> [Selection]:
* * * *
Name	ChromaQueryTextRetriever
Path	<https://github.com/deepset-ai/haystack-core-integrations/tree/main/integrations/chroma>
Most common Position in a Pipeline	Before a `PromptBuilder` in a RAG Pipeline The last component in a semantic search Pipeline Before an `ExtractiveReader` in an ExtractiveQA Pipeline
Mandatory Input variables	“query”: a single query in plain-text format to be processed by the Retriever
Output variables	“documents”: a list of Documents

Overview

The ChromaQueryTextRetriever is an embedding-based Retriever compatible with the ChromaDocumentStore that uses the Chroma query API.
This component takes a plain-text query string in input and returns the matching documents.
Chroma will create the embedding for the query using its embedding function; in case you do not want to use the default embedding function, this must be specified at ChromaDocumentStore initialization.

Usage

On its own

This Retriever needs the ChromaDocumentStore and indexed Documents to run.

from haystack_integrations.document_stores.chroma import ChromaDocumentStore
from haystack_integrations.components.retrievers.chroma import ChromaQueryTextRetriever

document_store = ChromaDocumentStore()

retriever = ChromaQueryTextRetriever(document_store=document_store)

# example run query
retriever.run(query = "How does Chroma Retriever work?")

In a Pipeline

Here is how you could use the ChromaQueryTextRetriever in a Pipeline. In this example, you would create two Pipelines: an indexing one and a querying one.
* * * *
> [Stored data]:
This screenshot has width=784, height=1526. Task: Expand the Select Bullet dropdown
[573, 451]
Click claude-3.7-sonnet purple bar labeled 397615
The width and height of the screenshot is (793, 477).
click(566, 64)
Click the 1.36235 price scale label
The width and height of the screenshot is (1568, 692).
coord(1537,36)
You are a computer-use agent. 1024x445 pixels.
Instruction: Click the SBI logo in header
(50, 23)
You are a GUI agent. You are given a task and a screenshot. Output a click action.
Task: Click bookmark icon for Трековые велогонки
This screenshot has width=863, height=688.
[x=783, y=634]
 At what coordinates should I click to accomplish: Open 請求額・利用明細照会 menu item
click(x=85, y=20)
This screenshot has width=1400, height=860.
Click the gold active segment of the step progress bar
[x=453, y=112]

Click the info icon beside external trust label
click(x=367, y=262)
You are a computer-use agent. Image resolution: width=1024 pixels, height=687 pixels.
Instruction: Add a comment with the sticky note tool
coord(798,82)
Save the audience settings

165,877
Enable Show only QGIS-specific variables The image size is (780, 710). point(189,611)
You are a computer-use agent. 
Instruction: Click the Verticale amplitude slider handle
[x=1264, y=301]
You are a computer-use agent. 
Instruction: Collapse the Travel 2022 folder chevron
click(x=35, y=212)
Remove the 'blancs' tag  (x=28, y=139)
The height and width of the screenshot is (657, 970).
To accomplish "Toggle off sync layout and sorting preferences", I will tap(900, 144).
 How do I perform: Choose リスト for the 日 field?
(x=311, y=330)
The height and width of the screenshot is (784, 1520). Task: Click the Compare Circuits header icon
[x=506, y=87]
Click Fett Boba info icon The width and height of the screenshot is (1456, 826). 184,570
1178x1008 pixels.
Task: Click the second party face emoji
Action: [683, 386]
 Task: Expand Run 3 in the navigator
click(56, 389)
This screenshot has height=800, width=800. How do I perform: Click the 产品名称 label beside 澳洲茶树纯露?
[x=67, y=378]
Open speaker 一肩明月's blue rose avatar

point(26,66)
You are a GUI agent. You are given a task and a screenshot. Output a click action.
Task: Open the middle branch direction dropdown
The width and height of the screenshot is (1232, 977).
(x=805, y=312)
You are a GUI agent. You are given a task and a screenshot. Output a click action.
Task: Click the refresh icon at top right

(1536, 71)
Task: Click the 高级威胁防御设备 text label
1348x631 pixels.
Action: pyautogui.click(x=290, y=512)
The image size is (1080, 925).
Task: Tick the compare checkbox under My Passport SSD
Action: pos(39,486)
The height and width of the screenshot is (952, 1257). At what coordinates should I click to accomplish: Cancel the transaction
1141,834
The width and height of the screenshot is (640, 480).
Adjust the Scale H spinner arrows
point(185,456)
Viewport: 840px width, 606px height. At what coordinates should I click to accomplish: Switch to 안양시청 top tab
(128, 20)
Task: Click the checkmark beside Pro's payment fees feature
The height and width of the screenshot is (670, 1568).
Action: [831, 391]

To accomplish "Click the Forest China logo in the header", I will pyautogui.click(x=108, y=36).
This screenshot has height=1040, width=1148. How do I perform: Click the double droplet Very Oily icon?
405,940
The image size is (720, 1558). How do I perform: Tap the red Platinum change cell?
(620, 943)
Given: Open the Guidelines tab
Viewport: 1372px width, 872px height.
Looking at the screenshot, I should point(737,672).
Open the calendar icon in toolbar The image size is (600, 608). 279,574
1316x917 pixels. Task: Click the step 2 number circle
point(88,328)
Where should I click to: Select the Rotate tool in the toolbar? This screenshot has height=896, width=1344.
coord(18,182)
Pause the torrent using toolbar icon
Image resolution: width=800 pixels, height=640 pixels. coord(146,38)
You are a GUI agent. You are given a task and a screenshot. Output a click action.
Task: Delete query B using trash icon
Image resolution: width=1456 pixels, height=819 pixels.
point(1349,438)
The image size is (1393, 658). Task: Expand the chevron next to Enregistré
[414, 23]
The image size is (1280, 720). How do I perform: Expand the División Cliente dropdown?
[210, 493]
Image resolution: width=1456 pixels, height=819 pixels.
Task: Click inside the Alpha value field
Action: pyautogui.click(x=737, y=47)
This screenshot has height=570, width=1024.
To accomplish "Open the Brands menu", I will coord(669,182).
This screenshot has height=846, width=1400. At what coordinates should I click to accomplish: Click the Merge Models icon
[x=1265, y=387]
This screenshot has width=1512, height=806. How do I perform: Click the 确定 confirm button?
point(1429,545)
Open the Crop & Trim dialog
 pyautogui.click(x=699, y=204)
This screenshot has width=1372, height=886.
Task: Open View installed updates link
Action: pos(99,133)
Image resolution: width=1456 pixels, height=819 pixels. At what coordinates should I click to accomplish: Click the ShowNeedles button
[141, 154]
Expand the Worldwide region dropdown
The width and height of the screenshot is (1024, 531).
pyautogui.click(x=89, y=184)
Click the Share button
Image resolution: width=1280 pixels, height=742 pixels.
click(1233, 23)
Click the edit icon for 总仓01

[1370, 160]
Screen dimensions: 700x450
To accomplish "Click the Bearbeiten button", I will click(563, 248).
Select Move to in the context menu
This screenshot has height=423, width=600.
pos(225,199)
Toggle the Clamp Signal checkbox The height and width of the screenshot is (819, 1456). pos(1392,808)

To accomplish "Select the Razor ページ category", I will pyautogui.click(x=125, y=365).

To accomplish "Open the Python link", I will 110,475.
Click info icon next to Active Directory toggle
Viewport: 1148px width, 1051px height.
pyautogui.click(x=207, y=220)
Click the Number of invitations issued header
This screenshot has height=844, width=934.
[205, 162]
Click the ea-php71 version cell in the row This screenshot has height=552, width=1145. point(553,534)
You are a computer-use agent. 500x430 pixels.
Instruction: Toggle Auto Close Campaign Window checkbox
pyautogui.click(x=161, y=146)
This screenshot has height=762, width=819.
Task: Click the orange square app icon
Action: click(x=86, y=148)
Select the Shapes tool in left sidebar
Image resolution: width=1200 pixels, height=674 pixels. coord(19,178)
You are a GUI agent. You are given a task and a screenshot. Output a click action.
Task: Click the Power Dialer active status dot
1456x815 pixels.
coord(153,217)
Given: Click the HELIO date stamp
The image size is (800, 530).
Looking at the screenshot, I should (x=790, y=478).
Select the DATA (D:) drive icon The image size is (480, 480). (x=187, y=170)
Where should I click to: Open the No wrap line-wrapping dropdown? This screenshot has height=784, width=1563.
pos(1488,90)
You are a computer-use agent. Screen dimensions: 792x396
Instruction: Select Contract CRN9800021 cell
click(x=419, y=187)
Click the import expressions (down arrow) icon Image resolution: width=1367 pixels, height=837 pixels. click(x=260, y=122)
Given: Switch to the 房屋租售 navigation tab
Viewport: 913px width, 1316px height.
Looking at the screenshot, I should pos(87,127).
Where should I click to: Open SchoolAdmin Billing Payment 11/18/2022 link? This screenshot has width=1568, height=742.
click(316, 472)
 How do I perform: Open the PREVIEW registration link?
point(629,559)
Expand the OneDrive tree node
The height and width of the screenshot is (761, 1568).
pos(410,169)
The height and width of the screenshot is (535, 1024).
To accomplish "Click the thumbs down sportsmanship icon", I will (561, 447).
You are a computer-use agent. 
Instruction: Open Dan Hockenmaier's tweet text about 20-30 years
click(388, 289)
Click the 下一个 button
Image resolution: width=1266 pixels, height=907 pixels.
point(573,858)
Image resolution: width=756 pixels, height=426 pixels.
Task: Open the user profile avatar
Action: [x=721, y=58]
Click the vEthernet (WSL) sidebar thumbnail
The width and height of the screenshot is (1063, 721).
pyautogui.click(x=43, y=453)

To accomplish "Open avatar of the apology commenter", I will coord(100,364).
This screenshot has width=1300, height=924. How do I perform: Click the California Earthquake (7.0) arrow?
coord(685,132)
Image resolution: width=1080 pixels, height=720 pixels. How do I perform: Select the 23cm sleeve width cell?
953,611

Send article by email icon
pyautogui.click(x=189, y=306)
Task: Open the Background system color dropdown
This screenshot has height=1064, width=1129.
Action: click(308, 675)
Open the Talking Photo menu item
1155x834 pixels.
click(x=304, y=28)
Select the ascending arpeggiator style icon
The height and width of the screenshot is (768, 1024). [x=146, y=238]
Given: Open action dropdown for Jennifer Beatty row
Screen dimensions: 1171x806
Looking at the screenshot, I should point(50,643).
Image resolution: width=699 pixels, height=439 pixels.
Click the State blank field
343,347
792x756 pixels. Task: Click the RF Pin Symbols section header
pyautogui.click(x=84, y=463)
* * * *
> [Exercises to complete]:
(A) Output the lines of the listing starting at the line containing "Given: Open the Guidelines tab" and ending at the line containing "Action: pyautogui.click(x=737, y=47)", copied without any change.
(B) Pick up the ChromaQueryTextRetriever page after its final sentence and continue it.

> [Answers by task]:
(A)
Given: Open the Guidelines tab
Viewport: 1372px width, 872px height.
Looking at the screenshot, I should point(737,672).
Open the calendar icon in toolbar The image size is (600, 608). 279,574
1316x917 pixels. Task: Click the step 2 number circle
point(88,328)
Where should I click to: Select the Rotate tool in the toolbar? This screenshot has height=896, width=1344.
coord(18,182)
Pause the torrent using toolbar icon
Image resolution: width=800 pixels, height=640 pixels. coord(146,38)
You are a GUI agent. You are given a task and a screenshot. Output a click action.
Task: Delete query B using trash icon
Image resolution: width=1456 pixels, height=819 pixels.
point(1349,438)
The image size is (1393, 658). Task: Expand the chevron next to Enregistré
[414, 23]
The image size is (1280, 720). How do I perform: Expand the División Cliente dropdown?
[210, 493]
Image resolution: width=1456 pixels, height=819 pixels.
Task: Click inside the Alpha value field
Action: pyautogui.click(x=737, y=47)

(B)
In the indexing Pipeline, the Documents are written into the Document Store.

Then, in the querying Pipeline, ChromaQueryTextRetriever gets the answer from the Document Store based on the provided query.

import os
from pathlib import Path

from haystack import Pipeline
from haystack.dataclasses import Document
from haystack.components.writers import DocumentWriter

from haystack_integrations.document_stores.chroma import ChromaDocumentStore
from haystack_integrations.components.retrievers.chroma import ChromaQueryTextRetriever

# Chroma is used in-memory so we use the same instances in the two pipelines below
document_store = ChromaDocumentStore()

documents = [
    Document(content="This contains variable declarations", meta={"title": "one"}),
    Document(content="This contains another sort of variable declarations", meta={"title": "two"}),
    Document(content="This has nothing to do with variable declarations", meta={"title": "three"}),
    Document(content="A random doc", meta={"title": "four"}),
]

indexing = Pipeline()
indexing.add_component("writer", DocumentWriter(document_store))
indexing.run({"writer": {"documents": documents}})

querying = Pipeline()
querying.add_component("retriever", ChromaQueryTextRetriever(document_store))
results = querying.run({"retriever": {"query": "Variable declarations", "top_k": 3}})

for d in results["retriever"]["documents"]:
    print(d.meta, d.score)